● **Data**
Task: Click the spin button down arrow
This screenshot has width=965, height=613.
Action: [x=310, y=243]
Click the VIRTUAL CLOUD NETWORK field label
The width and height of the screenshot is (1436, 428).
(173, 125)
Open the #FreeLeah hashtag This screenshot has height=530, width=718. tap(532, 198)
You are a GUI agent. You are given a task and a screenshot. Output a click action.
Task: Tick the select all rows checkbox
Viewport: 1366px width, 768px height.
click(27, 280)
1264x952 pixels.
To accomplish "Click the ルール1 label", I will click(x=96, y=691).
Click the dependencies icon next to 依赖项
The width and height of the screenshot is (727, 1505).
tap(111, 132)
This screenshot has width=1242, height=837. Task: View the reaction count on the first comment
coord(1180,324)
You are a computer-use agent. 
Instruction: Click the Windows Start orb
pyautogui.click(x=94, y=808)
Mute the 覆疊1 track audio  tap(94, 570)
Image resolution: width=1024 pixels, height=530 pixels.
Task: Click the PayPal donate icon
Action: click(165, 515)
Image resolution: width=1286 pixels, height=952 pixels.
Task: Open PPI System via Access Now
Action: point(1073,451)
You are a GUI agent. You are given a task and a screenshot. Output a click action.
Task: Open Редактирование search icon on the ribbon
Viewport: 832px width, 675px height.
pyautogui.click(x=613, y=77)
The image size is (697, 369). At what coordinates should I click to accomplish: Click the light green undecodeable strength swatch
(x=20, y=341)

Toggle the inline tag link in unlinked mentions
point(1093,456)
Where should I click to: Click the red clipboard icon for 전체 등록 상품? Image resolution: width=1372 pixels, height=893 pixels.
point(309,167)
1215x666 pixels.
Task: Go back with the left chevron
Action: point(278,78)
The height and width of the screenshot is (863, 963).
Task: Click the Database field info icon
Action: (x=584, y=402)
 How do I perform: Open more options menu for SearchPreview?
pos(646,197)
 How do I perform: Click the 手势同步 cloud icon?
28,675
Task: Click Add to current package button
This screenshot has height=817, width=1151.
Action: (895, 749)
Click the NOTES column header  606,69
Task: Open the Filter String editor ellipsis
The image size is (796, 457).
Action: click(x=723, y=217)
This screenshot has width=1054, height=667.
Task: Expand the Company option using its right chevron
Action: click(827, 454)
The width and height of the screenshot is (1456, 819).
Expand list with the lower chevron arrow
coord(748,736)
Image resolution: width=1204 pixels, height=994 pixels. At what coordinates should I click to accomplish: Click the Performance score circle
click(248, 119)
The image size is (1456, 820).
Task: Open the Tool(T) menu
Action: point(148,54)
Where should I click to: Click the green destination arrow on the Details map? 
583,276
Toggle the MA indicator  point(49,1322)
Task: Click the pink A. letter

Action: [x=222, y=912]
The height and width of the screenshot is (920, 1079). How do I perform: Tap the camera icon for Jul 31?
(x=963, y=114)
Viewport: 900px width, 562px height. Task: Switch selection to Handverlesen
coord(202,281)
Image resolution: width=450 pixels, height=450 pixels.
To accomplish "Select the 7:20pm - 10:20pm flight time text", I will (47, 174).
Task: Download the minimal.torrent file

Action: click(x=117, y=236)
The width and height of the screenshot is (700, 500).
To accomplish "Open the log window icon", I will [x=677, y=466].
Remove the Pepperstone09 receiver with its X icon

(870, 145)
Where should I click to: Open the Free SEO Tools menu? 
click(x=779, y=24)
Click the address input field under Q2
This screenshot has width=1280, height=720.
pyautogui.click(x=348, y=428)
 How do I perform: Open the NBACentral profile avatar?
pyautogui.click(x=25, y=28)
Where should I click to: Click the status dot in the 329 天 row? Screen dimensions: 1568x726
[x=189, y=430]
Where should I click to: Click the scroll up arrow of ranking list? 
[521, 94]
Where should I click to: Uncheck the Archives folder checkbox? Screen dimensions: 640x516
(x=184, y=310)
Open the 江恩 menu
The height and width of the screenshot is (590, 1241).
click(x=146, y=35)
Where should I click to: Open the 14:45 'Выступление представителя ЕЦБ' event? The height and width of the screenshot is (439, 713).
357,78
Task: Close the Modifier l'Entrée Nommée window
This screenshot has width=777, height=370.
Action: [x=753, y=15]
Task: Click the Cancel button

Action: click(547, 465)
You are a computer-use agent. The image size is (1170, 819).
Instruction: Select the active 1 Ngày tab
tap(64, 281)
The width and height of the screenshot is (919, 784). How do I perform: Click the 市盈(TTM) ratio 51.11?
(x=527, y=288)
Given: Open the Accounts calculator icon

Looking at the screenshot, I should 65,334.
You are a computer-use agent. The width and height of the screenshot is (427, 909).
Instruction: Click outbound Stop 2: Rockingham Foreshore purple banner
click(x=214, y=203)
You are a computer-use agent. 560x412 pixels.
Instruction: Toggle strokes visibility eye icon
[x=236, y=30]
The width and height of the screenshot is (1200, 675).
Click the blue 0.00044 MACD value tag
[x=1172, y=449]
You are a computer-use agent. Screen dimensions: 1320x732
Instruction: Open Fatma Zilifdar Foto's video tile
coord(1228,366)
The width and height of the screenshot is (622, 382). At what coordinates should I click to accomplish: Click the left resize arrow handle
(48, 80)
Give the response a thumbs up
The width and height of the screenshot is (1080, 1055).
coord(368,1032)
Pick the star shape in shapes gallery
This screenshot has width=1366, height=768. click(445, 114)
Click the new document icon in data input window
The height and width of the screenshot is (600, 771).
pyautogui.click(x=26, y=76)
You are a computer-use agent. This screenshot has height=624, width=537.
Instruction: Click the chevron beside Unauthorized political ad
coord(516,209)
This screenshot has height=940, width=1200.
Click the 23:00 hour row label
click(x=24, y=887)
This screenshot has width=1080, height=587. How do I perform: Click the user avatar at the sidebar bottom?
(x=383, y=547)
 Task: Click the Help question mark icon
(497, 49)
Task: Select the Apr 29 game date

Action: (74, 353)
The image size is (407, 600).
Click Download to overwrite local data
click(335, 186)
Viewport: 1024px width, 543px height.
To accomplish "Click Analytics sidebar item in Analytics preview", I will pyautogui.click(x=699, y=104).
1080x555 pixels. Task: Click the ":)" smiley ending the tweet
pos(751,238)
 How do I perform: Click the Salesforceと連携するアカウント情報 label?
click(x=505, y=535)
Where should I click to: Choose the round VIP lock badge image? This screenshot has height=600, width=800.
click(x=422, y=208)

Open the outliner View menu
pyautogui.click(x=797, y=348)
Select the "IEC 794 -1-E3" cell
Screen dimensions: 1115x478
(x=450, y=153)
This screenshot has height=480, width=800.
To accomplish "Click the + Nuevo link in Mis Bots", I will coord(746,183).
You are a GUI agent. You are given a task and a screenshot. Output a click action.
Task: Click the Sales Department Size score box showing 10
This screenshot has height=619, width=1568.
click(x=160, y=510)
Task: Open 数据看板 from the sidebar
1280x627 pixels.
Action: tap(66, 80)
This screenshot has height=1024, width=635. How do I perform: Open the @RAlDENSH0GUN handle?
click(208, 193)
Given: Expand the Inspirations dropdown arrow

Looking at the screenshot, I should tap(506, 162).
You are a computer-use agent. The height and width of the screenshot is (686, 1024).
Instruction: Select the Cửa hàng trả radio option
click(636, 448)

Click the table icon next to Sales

● **Activity**
All lines with the string "next" must be copied from the data.

● **Answer box**
Click the dependencies icon next to 依赖项
Click the table icon next to Sales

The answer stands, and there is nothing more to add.